Praticien-chercheur : démultiplication des compétences
L’expérience m’a montré que la position de praticien-chercheur est davantage qu’une addition d’habiletés. Elle est en fait une démultiplication des compétences. Mon entrée en recherche s’est faite naturellement. Ancré dans la pratique, j’étais cependant insatisfait des réponses simplifiées que l’on me donnait. J’ai par conséquent cherché ailleurs, partout par moi-même. J’ai découvert et rassemblé des mines d’informations auxquelles je n’avais pas réellement accès, il me manquait une méthode, des échanges avec d’autres engagés dans le même processus. Cette démarche nourrit ma pratique, la féconde, la renouvelle, lui donne du souffle.
Dans le monde de la recherche scientifique, j’ai découvert des petits îlots avec des aventuriers qui élaborent des méthodes facilitant la plongée au coeur de l’expérience et la récolte de données à propos des micro-mouvements internes les plus subtils.

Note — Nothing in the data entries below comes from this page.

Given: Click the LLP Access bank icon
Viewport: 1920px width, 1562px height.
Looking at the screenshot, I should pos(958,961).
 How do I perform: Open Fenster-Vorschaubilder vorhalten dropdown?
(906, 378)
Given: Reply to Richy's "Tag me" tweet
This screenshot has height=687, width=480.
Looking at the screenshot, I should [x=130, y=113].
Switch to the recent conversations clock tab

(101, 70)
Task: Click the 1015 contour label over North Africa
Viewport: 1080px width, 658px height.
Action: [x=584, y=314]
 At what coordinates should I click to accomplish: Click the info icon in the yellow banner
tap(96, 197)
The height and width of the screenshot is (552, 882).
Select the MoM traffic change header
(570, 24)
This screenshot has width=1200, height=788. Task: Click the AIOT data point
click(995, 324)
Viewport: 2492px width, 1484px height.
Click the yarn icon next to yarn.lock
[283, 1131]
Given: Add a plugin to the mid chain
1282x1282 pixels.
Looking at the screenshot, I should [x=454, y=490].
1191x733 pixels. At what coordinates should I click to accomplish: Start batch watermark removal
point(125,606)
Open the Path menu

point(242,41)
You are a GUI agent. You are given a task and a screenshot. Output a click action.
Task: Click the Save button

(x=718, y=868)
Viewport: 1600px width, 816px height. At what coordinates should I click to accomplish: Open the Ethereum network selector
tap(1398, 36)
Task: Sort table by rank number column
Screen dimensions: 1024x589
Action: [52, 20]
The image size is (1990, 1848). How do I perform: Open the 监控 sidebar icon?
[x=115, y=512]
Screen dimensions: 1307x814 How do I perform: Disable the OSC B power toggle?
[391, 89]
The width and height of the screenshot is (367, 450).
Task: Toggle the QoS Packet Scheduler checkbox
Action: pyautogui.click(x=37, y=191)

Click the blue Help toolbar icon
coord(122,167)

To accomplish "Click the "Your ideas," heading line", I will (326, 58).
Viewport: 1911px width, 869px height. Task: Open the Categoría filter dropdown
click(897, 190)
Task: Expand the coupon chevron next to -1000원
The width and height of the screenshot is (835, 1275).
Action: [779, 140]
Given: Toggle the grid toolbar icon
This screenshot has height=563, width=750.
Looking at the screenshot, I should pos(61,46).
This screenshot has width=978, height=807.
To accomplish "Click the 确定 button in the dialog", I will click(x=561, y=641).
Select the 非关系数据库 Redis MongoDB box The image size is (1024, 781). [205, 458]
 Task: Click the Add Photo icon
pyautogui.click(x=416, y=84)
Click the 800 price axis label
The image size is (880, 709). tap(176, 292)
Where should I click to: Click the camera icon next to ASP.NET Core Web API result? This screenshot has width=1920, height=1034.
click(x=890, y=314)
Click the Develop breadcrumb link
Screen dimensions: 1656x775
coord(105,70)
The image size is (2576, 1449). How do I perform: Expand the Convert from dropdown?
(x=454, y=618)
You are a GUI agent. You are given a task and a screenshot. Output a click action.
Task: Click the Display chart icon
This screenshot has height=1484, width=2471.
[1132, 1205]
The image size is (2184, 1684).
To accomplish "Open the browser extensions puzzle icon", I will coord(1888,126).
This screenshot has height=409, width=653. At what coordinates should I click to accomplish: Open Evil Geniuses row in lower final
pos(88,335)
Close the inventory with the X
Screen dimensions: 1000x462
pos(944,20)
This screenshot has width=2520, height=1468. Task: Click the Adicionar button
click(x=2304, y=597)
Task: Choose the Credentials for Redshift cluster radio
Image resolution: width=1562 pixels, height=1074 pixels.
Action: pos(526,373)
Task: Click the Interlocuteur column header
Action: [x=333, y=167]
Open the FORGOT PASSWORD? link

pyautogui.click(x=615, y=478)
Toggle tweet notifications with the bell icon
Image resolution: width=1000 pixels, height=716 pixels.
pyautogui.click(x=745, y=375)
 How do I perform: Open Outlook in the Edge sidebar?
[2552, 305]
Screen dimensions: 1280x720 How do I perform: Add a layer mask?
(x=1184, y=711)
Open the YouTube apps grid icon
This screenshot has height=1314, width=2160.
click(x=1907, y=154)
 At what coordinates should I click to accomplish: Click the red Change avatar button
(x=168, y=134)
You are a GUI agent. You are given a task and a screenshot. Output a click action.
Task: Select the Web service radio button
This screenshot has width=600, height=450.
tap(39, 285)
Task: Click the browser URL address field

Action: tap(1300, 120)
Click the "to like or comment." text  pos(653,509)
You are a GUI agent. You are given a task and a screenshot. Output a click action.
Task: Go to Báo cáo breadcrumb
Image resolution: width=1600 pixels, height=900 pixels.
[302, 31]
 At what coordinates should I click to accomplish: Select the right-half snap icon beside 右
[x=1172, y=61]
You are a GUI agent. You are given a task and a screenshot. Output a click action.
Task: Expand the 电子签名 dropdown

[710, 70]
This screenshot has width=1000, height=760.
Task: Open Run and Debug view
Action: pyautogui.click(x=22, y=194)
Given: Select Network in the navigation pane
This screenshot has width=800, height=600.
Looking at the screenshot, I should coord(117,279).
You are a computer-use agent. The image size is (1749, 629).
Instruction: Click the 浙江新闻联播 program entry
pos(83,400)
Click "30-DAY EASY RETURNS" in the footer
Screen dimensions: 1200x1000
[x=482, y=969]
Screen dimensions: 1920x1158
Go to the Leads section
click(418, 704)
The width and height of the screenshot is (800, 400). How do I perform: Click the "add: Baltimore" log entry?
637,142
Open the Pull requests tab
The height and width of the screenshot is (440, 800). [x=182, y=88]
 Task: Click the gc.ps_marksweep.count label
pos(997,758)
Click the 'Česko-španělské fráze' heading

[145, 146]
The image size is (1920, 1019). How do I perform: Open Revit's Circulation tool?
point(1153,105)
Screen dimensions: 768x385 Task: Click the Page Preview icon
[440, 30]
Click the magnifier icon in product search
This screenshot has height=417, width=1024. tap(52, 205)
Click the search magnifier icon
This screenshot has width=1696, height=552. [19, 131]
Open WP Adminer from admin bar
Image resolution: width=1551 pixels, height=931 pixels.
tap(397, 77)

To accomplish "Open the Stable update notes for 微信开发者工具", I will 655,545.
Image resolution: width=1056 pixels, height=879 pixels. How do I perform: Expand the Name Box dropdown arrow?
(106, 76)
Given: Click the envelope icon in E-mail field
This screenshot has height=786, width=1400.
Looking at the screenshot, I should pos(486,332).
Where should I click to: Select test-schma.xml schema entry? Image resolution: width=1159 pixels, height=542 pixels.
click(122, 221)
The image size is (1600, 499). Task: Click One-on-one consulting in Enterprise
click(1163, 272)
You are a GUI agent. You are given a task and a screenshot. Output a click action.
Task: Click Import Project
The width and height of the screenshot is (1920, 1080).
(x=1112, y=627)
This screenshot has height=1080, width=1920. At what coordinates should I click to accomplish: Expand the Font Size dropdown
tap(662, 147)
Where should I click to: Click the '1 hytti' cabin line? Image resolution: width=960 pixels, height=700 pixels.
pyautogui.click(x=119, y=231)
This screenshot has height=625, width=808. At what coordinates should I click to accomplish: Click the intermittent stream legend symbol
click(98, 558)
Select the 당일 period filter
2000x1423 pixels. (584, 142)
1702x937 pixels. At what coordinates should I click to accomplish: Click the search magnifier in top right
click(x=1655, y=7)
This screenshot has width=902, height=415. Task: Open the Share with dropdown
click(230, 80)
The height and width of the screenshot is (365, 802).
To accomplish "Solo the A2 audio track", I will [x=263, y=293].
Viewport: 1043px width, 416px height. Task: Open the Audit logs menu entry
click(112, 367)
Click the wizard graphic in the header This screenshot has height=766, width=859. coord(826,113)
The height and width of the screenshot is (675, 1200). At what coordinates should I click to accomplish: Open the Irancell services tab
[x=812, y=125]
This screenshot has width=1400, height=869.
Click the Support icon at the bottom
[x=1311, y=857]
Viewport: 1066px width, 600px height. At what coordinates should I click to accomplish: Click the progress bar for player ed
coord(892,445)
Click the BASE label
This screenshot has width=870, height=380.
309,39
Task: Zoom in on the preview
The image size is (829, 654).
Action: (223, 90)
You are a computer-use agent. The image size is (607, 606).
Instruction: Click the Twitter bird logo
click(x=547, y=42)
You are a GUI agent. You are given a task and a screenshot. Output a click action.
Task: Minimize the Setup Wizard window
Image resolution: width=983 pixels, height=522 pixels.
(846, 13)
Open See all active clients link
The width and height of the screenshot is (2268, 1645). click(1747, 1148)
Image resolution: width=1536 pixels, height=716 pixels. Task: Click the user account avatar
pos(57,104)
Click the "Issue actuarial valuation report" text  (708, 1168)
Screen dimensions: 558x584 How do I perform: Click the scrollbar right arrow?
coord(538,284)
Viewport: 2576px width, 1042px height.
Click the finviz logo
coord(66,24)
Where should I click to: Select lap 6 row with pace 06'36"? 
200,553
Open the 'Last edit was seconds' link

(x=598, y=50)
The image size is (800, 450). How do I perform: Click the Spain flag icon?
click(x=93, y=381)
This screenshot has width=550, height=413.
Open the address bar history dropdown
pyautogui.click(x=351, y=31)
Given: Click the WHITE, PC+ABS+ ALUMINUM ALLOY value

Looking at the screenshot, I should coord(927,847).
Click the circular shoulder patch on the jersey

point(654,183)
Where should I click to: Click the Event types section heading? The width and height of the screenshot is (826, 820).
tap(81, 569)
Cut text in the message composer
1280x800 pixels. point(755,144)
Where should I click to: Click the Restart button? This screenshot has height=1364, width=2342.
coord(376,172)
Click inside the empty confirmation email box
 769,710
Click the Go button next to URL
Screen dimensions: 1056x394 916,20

Pour Natalie Depraz, Francisco Varela, et Pierre Vermersch, le concret n’est pas un support qui vient s’ajouter par après ; il est le chemin même ; il se trouve là où nous sommes. Ce nouveau champ – praticien-chercheur – non délimité, non institutionnalisé offre une liberté immense.
Regards inédits
La recherche m’apporte et apporte à notre École des connaissances et des regards inédits sur nombre de problématiques liées au corps, au geste, aux interactions individu-environnement. Certains textes anciens et hermétiques à propos des arts internes chinois, avec ces éclairages, deviennent limpides.
J’ai réappris la conjugaison : prise de parole en première (le praticien), deuxième (l’enseignant) et troisième personne (le chercheur). Le taijiquan me permet d’expérimenter et de mieux comprendre les concepts de tiers inclus, de positionnement, d’empathie, de distance, de connaissance incorporée : notions fondamentales pour un chercheur en sciences humaines.
Le « diabolique », comme son nom l’indique, divise pour régner. L’une des séparations les plus dommageables est celle du corps et de l’esprit. En réconciliant pratique et théorie, nous oeuvrons à la réunification de l’être humain.
Un être humain réconcilié avec lui-même, peut s’ouvrir et accueillir l’autre, les autres.